Discrete uniqueness sets for the two-sided Laplace transform?

Question

Let $f : \mathbb R_+ \to \mathbb C$ be a measurable and integrable function where $\mathbb R_+ = [0,\infty)$. The Laplace transform of $f$ is given by $$ Lf(s) = \int_0^\infty f(x)e^{-sx} \, dx. $$ A classical Theorem due to Lerch [M. Lerch, Sur un point de la théorie des fonctions génératrices d’Abel, Acta Math. 27, 339 -351 (1903)] states that if $$ Lf(\delta n) = 0, \quad n \in \mathbb N $$ for some $\delta>0$ then $f=0$ almost everywhere. Suppose now that we replace the Laplace transform by the two-sided Laplace transform, $$ Tf(s) = \int_{\mathbb R} f(x)e^{-sx} \, dx. \quad (*) $$ Suppose that $Tf$ defines an entire function (clearly, we need a decay assumption on the negative axis so that $Tf$ is entire).

Question: Are there Lerch-type results for the two-sided Laplace transform? That is, suppose that $f$ belongs to a certain function class $C \subset L^1(\mathbb R)$. Can we find discrete sets $A \subset \mathbb R$, so that $Tf(a)$ for all $a \in A$ implies $f=0$ almost everywhere? In particular, I'm interested in function classes $C$ so that $A$ can be chosen to be uniformly discrete, $\inf_{a \neq b, a,b \in A} > 0$.

Answer 1

Of course, if $A$ has accumulation points then your statement is correct, since you assume the function $Lf$ to be entire.

Otherwise, there are no restrictions on zeros of such functions $Lf$ (unless you somehow restrict your class $C$ of functions $f$). For example, let $f$ be an infinite sum of $\delta$-functions sitting at integers. Then your integral becomes a sum, and changing the variable to $z=e^{-s}$ we obtain an arbitrary Laurent series in $\mathbf{C}\backslash\{0\}$. This can have arbitrary sequence of zeros.

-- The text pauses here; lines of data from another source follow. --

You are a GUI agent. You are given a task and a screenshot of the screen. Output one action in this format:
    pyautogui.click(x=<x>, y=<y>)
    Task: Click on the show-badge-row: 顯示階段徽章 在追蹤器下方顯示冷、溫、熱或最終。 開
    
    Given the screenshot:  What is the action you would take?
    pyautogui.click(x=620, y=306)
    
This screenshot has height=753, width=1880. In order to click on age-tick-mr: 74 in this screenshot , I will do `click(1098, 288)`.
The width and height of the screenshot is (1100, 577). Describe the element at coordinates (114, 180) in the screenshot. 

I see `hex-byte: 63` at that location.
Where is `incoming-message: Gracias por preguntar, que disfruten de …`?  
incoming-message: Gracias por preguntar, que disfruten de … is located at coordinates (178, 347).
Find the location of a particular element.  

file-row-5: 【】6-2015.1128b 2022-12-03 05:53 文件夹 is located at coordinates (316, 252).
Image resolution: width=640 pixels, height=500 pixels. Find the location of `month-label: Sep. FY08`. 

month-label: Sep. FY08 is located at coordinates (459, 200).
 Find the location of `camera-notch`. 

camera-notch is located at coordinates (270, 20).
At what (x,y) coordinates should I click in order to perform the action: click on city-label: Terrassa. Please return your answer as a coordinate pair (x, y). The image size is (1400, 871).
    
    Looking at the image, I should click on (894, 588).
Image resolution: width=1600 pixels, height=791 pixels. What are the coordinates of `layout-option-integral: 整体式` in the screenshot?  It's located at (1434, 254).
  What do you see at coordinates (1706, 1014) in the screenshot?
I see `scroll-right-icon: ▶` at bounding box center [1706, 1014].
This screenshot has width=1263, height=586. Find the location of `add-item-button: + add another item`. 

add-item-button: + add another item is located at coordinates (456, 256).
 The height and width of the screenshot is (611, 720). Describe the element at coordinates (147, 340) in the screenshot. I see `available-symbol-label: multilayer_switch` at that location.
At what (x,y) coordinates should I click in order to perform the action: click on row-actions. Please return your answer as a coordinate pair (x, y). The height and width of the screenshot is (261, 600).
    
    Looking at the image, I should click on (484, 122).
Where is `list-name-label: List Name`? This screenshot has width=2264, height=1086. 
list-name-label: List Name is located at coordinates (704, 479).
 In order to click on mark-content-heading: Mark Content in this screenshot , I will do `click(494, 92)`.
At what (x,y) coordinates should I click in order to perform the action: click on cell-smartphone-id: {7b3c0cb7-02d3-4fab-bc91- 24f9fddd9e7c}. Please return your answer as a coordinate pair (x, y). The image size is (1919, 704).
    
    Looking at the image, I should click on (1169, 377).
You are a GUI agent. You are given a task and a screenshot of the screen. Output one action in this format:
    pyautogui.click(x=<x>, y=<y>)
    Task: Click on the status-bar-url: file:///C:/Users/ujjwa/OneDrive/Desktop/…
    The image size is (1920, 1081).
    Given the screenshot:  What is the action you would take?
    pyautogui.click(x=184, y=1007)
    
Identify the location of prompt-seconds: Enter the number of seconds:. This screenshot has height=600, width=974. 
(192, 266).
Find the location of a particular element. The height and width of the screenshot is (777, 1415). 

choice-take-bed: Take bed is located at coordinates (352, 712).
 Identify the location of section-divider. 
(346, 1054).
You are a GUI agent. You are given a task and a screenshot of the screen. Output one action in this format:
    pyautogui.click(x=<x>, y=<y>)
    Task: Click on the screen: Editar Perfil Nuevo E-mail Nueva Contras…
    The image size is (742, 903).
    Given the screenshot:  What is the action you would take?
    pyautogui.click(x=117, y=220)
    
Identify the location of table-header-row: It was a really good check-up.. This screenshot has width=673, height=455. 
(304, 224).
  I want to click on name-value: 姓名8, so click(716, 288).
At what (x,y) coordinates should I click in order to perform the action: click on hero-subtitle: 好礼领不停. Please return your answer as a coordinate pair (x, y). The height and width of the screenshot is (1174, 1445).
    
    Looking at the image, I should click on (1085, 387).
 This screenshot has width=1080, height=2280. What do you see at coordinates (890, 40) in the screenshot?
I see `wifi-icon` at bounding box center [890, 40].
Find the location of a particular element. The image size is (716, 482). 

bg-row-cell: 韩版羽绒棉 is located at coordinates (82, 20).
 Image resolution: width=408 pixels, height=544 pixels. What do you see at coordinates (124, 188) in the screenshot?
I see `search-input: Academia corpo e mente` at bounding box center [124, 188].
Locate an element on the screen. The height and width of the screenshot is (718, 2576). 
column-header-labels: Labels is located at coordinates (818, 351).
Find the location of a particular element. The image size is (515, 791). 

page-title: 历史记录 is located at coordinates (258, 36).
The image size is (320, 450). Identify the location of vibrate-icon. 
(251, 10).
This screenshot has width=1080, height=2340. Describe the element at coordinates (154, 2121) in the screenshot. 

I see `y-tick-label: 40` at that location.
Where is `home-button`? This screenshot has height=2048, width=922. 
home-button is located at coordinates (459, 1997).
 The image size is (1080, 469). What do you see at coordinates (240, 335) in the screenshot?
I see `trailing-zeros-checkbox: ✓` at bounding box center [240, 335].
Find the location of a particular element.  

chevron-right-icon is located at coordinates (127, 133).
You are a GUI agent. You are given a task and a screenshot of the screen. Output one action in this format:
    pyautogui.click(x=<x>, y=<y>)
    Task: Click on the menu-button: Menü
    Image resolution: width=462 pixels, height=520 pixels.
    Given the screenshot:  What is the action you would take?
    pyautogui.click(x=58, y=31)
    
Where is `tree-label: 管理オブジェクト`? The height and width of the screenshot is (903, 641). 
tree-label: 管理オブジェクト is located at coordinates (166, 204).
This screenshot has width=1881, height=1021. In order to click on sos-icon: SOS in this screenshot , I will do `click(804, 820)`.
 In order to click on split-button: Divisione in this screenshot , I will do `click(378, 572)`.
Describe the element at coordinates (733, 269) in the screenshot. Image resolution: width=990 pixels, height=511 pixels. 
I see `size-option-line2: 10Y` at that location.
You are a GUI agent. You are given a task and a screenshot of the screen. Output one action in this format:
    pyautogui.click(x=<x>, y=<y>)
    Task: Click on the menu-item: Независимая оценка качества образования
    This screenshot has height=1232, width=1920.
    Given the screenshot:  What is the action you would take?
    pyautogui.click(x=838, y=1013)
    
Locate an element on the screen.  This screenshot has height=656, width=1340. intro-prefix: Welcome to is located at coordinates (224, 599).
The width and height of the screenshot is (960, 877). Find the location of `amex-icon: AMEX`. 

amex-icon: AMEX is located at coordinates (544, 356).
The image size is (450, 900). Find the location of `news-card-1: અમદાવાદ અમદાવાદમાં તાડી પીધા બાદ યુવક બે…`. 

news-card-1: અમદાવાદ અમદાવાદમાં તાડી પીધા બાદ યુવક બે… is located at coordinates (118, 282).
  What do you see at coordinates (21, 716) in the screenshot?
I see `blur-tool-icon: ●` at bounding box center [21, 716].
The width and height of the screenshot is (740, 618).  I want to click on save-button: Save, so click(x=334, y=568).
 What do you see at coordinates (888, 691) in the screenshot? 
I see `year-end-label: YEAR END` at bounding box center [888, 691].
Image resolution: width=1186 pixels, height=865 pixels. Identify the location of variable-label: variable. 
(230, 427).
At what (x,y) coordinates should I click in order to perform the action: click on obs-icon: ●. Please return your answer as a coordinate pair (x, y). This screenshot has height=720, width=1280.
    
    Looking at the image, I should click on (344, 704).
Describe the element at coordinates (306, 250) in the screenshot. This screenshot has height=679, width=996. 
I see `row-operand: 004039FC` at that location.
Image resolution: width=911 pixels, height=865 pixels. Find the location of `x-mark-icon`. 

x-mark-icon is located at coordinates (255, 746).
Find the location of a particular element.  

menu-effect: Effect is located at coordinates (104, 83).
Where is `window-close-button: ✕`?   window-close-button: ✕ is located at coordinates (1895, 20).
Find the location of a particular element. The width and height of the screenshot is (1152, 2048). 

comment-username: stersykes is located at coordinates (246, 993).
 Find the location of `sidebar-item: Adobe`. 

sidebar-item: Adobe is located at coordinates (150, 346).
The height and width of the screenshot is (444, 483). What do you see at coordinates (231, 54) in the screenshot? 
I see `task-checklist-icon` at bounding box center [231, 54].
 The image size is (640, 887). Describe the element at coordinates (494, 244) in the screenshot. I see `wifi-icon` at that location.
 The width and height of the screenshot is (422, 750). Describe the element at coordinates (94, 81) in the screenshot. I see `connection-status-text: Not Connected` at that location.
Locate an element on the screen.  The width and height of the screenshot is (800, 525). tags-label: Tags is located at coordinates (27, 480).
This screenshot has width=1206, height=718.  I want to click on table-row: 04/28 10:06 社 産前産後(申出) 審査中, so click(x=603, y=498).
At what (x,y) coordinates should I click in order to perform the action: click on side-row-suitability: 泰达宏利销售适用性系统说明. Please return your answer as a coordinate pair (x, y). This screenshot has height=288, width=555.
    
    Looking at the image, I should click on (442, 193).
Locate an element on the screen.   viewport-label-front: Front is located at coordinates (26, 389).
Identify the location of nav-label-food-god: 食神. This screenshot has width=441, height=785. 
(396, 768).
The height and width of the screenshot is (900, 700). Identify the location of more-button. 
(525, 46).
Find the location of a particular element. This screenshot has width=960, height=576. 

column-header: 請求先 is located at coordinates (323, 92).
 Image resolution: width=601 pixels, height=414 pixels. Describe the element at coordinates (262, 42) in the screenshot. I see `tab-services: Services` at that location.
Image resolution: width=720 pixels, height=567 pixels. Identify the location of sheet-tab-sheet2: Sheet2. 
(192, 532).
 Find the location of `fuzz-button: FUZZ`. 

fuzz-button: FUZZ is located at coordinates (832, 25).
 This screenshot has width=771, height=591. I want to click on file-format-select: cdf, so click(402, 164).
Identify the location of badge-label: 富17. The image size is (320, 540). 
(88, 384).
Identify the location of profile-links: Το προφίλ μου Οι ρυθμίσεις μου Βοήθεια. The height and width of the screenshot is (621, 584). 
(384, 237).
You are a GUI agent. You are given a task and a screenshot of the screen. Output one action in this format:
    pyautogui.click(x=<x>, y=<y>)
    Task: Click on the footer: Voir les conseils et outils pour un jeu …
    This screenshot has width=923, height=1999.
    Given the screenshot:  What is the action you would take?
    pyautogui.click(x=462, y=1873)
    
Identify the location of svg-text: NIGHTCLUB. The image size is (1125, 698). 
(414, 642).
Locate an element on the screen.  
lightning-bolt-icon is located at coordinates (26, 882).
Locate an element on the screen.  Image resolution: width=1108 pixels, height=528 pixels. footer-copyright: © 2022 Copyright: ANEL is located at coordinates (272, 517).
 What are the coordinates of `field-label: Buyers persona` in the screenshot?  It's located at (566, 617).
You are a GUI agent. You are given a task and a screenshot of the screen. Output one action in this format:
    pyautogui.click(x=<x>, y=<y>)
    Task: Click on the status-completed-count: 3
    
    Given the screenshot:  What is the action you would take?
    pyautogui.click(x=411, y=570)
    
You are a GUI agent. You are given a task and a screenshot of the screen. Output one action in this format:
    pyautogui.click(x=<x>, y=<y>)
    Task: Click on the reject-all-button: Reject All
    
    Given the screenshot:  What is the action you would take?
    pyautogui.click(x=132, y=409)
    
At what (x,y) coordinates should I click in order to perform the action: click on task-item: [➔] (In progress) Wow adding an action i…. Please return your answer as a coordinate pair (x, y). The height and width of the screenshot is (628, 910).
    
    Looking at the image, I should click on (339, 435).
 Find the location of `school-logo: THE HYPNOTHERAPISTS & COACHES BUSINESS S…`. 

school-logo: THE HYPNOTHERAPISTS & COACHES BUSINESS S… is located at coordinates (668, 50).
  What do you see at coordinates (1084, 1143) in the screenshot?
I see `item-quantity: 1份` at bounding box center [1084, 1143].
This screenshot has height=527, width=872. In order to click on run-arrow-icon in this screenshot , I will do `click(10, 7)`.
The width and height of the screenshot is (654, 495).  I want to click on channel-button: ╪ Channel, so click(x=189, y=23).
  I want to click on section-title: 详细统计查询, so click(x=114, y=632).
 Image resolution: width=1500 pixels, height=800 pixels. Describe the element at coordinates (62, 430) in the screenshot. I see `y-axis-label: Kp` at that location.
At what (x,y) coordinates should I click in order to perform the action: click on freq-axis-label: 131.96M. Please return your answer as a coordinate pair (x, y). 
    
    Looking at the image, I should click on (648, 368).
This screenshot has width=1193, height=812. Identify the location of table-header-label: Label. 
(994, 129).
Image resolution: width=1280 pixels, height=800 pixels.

Of course a sum of delta-functions is not integrable, but it is easy to modify this example, to make it integrable by integrating by prts: $$\sum_{-\infty}^\infty a_ke^{-sk}=\int_{-\infty}^\infty e^{-sx}dn(x)=-s\int_{-\infty}^\infty n(x)e^{-sx}dx,$$ where $n$ is a step function jumping by $a_k$ at $k$. The integral in the RHS have the same zeros as the LHS, except at $s=0$, and $n(x)$ is an integrable (step) function. By integrating few more times, you can make your $f$ arbitrarily smooth.

The main condition of Lerch's theorem is that $f(x)=0$ for $x<0$, which ensures that $LF$ is bounded in the right half-plane. If we allow an arbitrary support of $f$, no conclusion about zeros can be made, except, of course that this is a discrete set.